Les Mémoires d'une seigneure
Un coro di donne, una regina, un conflitto senza tempo: uno spettacolo potente e immersivo, dove energia collettiva e forza scenica danno vita a un racconto intenso e attuale..
Arriva in prima italiana a Bolzano Danza 2026 la nuova versione tutta al femminile di Les Mémoires d’un seigneur, creazione di Olivier Dubois del 2015, rielaborata per lo spazio del CentQuatre di Parigi su richiesta esplicita di un gruppo di donne che ha preso parte a un workshop con il coreografo. Autore e interprete di fama internazionale, Direttore Artistico del Festival per il triennio 2025–2027, Dubois costruisce così un progetto partecipativo di forte impatto.
Accanto a Marie-Laure Caradec, interprete storica della compagnia, è in scena un coro di 50 donne selezionate tramite open call sul territorio di Bolzano e dintorni. Un gesto che amplia il perimetro della danza, portandola fuori dai contesti tradizionali e rendendola esperienza condivisa.
Lo spettacolo si sviluppa attorno a tre assi – tirannia, insurrezione, civiltà – raccontando lo scontro tra una regina e il suo popolo. Figura complessa e mutevole, la regina attraversa molte identità: sovrana, guerriera, madre, presenza fragile e potente insieme. Attorno a lei si raccoglie una comunità di donne che, silenziosa e determinata, incarna tensione, resistenza e trasformazione.
Tra richiami alla tragedia antica e al dramma shakespeariano, la scena si costruisce come una successione di quadri intensi, attraversati da un’energia fisica e collettiva che rende lo spettacolo un’esperienza coinvolgente e di grande impatto visivo.
Quixote – A Rose is not a Rose
Un viaggio visionario tra parola, corpo e immaginazione: una performance che intreccia danza, suono e scrittura per riscrivere i miti e aprire nuove possibilità di senso.

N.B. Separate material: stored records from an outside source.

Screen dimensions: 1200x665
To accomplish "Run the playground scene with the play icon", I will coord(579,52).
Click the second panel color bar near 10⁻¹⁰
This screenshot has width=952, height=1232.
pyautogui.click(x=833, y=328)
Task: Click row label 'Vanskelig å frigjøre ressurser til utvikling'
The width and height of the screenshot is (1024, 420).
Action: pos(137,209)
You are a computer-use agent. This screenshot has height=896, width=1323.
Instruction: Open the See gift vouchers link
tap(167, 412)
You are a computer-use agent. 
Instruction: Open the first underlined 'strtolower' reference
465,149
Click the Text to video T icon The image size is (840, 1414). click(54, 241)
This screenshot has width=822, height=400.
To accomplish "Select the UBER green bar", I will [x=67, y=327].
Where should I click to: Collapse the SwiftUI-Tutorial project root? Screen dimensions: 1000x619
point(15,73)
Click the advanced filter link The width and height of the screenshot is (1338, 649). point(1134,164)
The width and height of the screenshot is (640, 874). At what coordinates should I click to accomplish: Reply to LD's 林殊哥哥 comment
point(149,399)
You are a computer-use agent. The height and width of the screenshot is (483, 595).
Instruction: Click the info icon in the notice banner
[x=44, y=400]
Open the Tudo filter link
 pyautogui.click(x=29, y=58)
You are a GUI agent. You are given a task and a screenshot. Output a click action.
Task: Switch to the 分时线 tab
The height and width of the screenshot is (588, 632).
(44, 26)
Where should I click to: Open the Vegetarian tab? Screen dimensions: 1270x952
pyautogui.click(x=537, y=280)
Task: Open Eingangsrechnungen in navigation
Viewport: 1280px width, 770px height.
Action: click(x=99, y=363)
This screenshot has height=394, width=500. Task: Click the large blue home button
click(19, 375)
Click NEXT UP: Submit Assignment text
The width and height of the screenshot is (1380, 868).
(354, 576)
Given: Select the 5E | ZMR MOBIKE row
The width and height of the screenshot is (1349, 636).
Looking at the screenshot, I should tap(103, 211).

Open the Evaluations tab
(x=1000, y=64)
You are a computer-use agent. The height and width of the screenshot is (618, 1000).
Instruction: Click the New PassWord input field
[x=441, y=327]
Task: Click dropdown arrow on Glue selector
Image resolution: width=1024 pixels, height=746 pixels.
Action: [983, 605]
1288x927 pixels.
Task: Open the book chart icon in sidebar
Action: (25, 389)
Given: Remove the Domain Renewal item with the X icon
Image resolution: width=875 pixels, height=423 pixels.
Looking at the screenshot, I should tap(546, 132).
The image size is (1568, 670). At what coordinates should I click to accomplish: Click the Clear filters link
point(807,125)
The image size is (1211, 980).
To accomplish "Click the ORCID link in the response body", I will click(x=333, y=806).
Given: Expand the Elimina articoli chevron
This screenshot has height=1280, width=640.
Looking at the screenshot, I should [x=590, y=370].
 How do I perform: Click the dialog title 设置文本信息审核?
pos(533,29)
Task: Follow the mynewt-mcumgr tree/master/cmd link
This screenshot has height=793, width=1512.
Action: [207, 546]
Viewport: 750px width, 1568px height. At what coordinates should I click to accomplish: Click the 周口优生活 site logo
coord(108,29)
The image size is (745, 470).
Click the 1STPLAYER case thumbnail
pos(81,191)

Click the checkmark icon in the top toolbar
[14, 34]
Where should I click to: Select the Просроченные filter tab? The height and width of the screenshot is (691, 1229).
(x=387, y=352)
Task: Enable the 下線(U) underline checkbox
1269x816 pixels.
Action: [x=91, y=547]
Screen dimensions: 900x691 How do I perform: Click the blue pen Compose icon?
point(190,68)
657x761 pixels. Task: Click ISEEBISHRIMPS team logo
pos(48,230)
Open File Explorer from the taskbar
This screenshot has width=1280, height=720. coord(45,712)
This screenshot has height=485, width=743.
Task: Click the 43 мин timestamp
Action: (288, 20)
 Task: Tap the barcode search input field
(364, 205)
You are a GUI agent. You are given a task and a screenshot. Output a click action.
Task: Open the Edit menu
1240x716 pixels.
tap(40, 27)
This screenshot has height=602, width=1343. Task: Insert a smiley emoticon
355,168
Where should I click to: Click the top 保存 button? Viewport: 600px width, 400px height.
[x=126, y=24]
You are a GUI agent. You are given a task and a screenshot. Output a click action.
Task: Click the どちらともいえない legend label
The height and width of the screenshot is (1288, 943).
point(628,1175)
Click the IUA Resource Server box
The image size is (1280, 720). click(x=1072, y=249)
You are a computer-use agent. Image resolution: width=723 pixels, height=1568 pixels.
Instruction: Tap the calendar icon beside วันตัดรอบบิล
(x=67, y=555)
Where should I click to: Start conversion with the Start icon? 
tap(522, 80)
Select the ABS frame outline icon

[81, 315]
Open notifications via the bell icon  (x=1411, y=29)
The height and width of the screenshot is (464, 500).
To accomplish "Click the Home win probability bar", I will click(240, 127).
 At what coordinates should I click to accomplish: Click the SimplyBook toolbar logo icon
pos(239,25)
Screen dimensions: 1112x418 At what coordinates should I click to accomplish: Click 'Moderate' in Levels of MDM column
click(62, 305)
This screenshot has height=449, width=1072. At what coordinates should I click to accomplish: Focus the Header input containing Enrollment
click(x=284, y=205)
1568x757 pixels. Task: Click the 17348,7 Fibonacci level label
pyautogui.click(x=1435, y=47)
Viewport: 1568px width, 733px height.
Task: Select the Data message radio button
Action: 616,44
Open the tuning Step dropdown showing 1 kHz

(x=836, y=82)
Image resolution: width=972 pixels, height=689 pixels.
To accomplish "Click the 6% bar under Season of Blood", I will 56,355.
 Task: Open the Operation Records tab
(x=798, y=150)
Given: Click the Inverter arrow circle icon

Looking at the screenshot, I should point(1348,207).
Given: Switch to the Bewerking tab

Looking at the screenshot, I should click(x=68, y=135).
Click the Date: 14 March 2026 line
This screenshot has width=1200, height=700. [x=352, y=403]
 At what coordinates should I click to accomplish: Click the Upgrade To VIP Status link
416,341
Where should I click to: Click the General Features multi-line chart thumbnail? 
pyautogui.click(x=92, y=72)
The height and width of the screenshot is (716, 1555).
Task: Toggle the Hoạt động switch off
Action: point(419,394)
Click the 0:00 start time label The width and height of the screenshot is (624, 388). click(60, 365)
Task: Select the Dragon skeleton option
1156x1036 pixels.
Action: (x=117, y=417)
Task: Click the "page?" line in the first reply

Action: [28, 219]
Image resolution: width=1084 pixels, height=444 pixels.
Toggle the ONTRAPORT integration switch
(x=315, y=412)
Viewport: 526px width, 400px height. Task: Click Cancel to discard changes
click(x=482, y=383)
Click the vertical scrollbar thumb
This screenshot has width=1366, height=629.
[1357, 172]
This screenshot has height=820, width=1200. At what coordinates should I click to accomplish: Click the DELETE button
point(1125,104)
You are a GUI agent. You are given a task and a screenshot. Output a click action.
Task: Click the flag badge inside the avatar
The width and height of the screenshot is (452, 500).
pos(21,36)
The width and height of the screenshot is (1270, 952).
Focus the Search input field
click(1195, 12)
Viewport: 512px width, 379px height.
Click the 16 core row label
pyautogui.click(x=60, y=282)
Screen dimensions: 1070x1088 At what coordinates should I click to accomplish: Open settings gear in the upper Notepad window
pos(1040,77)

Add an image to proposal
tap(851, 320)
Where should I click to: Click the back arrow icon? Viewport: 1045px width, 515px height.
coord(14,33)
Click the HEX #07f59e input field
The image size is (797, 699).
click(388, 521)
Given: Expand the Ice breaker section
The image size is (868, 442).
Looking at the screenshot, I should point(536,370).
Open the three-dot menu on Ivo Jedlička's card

Tra i collettivi più originali della scena italiana, Industria Indipendente presenta un progetto site-specific negli spazi della Fondazione Antonio Dalle Nogare, realizzato insieme a Annamaria Ajmone, con cui collabora dal 2019. Al centro, una figura guida: una Don Chisciotte del futuro che non combatte ma immagina, trasformando la realtà. Il lavoro nasce da una pratica di scrittura condivisa che prende avvio dalla lettura del romanzo di Miguel de Cervantes e dalle sue riscritture, in particolare quelle di autrici che ne hanno ampliato il significato. Da Kathy Acker a Monique Wittig, emerge una costellazione di riferimenti che alimenta una struttura aperta, fatta di episodi, immagini e azioni. La performance si sviluppa come un racconto in divenire, senza inizio né fine, dove linguaggi diversi si intrecciano. A precedere e seguire, la proiezione del video Dammi i brividi ma non per la paura (2025), con la voce di Silvia Calderoni, primo capitolo di una più ampia ricerca sul personaggio di Don Chisciotte. Un’opera che unisce scrittura e visione in un’atmosfera sospesa, tra trasformazione e immaginazione.
Closing Party
Per chiudere Bolzano Danza 2026, ADAN porta in scena un set dancefloor che intreccia minimal house ed electro con le sonorità della tradizione palestinese e mediorientale. Ritmi di dabke e pattern percussivi si fondono con groove bassi e tessiture elettroniche, tracciando un filo diretto tra strutture tradizionali e il linguaggio dei club contemporanei.
Artista palestinese originaria di Gerusalemme e basata a Londra, ADAN è curatrice, architetta e DJ il cui lavoro attraversa musica, memoria e identità culturale. Le sue ricerche sonore l’hanno portata a collaborare con realtà come Radio Alhara, Radio Nard, Aswātna Studio e Kabareet Haifa.